━━━━━ Data for processing

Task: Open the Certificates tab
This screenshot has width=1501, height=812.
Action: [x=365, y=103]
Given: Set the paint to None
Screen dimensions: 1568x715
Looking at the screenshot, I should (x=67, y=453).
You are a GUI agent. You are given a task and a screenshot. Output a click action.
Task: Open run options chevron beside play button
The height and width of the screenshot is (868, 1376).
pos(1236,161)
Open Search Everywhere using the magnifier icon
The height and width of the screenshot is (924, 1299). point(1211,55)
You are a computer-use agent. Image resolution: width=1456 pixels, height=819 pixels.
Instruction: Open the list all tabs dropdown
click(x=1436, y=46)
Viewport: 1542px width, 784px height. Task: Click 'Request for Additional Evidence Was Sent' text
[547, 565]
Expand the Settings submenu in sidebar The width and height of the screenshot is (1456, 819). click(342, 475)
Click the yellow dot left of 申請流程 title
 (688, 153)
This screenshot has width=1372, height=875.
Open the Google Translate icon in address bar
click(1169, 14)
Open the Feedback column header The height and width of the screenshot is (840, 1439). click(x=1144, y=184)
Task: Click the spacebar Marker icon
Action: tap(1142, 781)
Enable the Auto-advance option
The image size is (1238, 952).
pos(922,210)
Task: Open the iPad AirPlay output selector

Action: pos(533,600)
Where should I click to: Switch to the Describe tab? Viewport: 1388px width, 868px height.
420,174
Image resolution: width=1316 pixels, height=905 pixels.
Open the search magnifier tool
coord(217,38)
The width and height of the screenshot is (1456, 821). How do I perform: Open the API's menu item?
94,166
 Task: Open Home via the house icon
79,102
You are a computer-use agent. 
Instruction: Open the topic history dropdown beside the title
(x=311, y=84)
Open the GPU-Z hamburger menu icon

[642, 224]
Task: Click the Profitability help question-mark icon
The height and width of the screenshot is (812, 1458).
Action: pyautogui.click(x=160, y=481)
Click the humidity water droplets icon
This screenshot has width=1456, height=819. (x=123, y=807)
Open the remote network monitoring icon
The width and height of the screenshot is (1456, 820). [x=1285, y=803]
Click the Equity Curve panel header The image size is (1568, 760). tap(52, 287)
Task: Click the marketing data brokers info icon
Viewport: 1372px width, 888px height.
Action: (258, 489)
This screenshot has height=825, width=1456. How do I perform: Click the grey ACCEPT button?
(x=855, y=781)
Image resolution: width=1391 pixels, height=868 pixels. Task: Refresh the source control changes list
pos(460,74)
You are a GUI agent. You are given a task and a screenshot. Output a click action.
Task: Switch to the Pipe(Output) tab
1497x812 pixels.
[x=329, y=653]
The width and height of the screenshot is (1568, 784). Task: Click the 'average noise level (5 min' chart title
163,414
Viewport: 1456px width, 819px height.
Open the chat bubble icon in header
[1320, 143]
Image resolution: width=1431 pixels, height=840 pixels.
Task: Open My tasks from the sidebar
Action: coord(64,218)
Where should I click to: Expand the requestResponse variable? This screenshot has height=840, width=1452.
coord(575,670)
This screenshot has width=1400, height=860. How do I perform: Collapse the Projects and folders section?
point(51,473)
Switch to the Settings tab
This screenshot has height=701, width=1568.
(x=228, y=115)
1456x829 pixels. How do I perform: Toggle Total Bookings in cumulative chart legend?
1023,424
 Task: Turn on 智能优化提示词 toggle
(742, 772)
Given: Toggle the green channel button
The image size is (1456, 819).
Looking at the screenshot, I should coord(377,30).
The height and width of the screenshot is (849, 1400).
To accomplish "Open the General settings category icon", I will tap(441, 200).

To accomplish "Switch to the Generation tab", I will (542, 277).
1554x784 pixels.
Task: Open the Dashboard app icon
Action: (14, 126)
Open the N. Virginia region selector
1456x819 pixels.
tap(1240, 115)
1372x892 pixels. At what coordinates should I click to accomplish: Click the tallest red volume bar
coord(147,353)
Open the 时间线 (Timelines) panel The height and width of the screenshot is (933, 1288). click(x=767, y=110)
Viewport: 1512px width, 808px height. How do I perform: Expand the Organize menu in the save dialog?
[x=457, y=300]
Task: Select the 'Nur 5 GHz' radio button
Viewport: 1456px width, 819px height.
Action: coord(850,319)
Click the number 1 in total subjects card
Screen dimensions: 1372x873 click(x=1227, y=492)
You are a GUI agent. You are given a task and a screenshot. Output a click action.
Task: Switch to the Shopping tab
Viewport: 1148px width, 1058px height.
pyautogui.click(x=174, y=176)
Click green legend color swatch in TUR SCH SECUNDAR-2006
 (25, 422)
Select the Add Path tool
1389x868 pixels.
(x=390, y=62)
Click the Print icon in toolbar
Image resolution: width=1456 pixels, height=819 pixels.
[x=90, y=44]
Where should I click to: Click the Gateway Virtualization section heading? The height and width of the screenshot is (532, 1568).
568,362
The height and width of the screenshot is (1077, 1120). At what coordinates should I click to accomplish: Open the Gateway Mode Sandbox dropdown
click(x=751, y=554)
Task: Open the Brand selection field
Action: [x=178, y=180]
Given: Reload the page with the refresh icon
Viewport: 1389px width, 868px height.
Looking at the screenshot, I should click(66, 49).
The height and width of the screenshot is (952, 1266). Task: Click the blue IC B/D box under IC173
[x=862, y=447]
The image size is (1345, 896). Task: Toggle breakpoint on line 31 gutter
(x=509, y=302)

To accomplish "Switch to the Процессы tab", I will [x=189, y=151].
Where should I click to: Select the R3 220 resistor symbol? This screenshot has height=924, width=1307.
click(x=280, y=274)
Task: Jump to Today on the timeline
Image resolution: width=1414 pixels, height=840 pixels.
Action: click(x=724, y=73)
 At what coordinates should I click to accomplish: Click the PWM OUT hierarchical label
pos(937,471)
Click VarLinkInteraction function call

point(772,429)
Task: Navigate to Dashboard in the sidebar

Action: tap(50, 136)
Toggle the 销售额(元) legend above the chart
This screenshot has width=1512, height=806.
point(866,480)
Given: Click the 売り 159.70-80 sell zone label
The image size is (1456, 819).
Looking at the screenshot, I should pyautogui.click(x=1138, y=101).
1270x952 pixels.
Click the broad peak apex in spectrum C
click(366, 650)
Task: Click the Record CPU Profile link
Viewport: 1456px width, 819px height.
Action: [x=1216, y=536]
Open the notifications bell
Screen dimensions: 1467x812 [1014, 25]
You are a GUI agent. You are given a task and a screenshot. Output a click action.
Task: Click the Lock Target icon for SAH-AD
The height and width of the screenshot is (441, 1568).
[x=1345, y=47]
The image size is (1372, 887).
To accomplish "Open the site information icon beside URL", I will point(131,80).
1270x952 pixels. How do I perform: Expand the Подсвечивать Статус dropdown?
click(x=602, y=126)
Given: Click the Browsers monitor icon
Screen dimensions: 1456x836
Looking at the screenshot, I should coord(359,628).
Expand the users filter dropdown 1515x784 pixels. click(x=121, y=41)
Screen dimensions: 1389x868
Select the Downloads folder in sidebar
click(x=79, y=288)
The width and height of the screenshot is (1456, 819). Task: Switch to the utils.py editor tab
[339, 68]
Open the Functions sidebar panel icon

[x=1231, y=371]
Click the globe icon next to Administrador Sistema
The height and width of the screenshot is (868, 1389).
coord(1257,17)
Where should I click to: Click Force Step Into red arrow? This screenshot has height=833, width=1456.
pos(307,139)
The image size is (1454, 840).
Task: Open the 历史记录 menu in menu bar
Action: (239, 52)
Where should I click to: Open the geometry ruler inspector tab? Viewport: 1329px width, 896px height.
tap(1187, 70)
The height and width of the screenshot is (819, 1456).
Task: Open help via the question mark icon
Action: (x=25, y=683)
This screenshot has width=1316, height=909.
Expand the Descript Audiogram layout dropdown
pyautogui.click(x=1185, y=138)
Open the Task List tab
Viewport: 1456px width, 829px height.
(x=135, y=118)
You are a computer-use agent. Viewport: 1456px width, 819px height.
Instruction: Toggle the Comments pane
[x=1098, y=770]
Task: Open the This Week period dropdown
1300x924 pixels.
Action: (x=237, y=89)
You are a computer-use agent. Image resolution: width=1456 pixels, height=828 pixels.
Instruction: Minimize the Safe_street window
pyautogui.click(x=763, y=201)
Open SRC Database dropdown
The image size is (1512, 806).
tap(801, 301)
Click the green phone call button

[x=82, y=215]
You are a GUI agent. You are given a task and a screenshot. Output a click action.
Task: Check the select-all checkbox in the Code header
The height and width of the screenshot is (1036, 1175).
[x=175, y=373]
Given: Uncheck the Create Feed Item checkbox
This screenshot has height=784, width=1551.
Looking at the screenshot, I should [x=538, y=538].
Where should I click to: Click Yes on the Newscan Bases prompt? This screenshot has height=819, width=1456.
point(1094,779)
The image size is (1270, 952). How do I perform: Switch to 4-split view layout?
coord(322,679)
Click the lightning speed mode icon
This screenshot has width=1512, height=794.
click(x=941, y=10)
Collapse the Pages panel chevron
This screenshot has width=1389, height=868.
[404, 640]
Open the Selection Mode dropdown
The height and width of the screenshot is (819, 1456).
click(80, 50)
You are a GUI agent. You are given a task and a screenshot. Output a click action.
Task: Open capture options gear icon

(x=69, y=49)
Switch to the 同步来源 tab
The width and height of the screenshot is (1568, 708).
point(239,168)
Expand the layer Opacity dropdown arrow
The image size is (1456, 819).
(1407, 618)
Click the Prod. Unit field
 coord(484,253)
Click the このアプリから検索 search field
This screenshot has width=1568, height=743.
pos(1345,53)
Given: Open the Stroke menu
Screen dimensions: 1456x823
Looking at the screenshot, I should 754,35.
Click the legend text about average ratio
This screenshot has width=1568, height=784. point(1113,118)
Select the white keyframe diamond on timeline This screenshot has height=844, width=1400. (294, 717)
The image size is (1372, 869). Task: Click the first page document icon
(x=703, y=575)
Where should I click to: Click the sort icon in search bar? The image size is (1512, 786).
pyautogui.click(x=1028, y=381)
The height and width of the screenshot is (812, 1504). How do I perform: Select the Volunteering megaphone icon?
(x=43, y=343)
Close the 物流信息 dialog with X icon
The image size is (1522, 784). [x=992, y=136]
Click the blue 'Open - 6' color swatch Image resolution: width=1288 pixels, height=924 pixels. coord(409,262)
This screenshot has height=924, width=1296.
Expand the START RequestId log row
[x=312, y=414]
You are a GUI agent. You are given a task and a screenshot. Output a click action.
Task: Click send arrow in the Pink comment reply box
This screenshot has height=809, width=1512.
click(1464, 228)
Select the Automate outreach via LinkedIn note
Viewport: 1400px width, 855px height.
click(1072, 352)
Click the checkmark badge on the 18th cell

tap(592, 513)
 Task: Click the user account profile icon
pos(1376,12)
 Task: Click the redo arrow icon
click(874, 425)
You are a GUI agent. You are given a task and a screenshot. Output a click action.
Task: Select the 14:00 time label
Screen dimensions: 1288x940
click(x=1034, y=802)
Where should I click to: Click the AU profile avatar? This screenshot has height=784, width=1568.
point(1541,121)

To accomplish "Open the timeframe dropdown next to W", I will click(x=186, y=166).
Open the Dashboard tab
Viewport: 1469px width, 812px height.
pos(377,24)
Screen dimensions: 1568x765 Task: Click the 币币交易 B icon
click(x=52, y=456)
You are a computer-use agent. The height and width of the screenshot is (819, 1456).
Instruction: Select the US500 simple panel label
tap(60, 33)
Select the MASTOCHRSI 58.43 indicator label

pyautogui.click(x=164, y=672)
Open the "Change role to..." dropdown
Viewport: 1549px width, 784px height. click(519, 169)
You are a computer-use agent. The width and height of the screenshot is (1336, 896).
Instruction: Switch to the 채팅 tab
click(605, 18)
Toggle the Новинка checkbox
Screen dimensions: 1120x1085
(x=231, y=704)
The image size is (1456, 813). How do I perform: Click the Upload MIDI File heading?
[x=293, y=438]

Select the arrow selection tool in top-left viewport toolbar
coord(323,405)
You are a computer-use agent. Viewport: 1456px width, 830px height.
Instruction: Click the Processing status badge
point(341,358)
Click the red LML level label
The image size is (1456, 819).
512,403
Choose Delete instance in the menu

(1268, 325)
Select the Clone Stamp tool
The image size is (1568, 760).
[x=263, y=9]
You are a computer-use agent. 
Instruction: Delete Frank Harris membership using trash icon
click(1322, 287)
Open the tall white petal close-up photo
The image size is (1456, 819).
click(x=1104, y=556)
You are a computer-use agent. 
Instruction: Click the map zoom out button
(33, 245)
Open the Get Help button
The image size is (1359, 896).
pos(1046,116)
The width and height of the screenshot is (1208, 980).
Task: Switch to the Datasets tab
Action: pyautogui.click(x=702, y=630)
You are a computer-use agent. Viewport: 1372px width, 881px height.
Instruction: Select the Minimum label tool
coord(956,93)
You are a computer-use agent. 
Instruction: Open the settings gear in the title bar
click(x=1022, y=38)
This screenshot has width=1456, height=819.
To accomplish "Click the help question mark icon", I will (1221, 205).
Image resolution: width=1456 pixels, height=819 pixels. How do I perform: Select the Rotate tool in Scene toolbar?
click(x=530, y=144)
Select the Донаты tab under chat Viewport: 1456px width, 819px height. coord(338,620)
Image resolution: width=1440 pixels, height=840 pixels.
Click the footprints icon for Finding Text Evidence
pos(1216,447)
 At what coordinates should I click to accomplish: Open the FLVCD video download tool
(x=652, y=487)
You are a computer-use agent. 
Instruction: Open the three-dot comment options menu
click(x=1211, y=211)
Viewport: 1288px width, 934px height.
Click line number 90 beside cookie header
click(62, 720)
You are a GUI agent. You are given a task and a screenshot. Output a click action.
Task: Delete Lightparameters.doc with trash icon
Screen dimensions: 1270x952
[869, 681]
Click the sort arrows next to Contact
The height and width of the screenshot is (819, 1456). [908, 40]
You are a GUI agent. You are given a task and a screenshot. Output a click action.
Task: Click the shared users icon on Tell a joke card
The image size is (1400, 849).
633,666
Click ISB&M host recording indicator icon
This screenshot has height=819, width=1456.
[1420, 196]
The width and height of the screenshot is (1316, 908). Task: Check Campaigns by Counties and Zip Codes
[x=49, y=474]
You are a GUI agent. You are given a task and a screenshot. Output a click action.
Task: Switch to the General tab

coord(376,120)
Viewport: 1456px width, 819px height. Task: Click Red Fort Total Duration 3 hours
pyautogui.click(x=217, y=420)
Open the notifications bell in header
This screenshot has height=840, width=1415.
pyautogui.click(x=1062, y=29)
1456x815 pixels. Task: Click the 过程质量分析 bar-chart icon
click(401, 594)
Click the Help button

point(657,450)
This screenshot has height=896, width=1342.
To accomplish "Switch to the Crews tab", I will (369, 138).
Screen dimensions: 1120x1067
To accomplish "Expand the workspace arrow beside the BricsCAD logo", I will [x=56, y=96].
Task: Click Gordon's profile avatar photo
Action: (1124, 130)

━━━━━━━━━━

Work required: Lines, not occurrences, are what count: report how many lines of the records above include the word "users", and nothing else.

Task result: 2